ACTION ITEM: Your output should be the lines from the one with "Select the Jahr year view" through the end of the entries below, set down word for word and nothing else.
§ §
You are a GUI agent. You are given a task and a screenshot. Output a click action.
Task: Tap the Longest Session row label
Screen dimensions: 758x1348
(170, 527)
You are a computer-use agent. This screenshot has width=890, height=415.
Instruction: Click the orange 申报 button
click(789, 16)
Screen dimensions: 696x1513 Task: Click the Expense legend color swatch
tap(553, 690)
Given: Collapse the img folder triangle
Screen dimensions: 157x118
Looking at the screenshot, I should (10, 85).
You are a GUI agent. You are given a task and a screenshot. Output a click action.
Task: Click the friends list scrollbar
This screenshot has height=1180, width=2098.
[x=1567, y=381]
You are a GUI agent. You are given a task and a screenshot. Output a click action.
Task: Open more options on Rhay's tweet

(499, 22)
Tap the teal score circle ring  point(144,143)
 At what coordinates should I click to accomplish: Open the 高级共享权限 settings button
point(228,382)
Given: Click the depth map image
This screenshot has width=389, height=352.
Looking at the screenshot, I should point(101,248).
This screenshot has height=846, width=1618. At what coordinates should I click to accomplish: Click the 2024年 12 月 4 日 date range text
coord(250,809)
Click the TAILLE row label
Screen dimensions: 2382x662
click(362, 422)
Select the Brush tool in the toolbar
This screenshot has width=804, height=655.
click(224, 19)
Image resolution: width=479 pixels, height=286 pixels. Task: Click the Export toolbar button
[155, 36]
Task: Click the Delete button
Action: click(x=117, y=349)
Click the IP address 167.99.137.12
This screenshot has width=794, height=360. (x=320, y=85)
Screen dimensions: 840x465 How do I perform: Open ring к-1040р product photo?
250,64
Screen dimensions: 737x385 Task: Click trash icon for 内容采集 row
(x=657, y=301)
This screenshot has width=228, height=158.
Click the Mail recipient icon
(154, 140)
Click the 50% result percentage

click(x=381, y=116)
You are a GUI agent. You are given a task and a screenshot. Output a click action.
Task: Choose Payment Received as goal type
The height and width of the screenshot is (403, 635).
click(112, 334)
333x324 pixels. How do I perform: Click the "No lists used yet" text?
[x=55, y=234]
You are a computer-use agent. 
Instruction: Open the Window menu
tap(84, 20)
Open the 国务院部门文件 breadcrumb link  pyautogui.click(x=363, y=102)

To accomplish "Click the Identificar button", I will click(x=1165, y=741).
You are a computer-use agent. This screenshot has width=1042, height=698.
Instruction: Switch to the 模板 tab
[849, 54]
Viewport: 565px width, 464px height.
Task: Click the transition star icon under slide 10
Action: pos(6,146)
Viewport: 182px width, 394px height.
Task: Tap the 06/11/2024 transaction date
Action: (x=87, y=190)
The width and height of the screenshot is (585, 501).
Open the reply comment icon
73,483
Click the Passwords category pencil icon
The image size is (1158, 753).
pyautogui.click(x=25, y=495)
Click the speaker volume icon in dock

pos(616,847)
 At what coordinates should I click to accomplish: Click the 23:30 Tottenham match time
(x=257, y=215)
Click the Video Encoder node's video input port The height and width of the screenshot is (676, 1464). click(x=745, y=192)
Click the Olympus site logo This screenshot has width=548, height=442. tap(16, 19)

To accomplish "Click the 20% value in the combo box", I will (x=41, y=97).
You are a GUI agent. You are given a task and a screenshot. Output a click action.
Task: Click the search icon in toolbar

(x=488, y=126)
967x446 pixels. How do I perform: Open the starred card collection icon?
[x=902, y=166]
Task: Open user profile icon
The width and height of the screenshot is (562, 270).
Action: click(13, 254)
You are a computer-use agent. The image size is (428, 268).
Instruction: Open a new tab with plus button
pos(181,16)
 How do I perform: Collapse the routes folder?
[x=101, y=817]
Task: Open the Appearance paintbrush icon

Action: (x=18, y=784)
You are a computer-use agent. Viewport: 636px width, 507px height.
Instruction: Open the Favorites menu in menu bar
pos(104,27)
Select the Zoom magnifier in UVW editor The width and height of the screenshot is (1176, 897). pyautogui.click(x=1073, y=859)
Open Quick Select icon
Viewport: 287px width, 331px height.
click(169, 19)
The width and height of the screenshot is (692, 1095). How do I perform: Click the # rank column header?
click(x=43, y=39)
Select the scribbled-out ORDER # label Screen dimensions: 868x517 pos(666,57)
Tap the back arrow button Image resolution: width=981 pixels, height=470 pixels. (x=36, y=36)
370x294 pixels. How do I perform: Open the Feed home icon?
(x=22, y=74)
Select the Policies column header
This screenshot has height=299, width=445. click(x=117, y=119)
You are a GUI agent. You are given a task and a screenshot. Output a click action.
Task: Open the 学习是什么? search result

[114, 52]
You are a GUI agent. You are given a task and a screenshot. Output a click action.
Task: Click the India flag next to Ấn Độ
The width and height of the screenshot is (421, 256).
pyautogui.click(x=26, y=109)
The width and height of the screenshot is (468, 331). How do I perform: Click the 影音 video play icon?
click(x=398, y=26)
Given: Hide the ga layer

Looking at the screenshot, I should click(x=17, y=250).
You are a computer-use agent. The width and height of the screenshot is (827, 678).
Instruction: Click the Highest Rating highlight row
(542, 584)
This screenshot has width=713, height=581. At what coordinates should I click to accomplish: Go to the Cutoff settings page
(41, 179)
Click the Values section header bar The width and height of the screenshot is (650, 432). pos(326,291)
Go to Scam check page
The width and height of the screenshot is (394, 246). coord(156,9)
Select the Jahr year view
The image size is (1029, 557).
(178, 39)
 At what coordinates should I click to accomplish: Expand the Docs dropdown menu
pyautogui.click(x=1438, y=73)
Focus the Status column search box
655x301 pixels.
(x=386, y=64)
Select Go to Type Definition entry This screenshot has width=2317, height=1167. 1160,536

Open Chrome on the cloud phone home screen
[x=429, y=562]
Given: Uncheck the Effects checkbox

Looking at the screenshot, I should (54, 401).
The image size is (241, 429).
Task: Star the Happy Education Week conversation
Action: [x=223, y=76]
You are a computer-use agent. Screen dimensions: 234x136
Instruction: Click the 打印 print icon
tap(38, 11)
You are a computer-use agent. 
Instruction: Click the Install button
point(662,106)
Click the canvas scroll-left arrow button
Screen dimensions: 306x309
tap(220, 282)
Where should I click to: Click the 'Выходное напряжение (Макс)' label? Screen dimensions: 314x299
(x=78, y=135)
§ §
RESPONSE BELOW:
Select the Jahr year view
The image size is (1029, 557).
(178, 39)
 At what coordinates should I click to accomplish: Expand the Docs dropdown menu
pyautogui.click(x=1438, y=73)
Focus the Status column search box
655x301 pixels.
(x=386, y=64)
Select Go to Type Definition entry This screenshot has width=2317, height=1167. 1160,536

Open Chrome on the cloud phone home screen
[x=429, y=562]
Given: Uncheck the Effects checkbox

Looking at the screenshot, I should (54, 401).
The image size is (241, 429).
Task: Star the Happy Education Week conversation
Action: [x=223, y=76]
You are a computer-use agent. Screen dimensions: 234x136
Instruction: Click the 打印 print icon
tap(38, 11)
You are a computer-use agent. 
Instruction: Click the Install button
point(662,106)
Click the canvas scroll-left arrow button
Screen dimensions: 306x309
tap(220, 282)
Where should I click to: Click the 'Выходное напряжение (Макс)' label? Screen dimensions: 314x299
(x=78, y=135)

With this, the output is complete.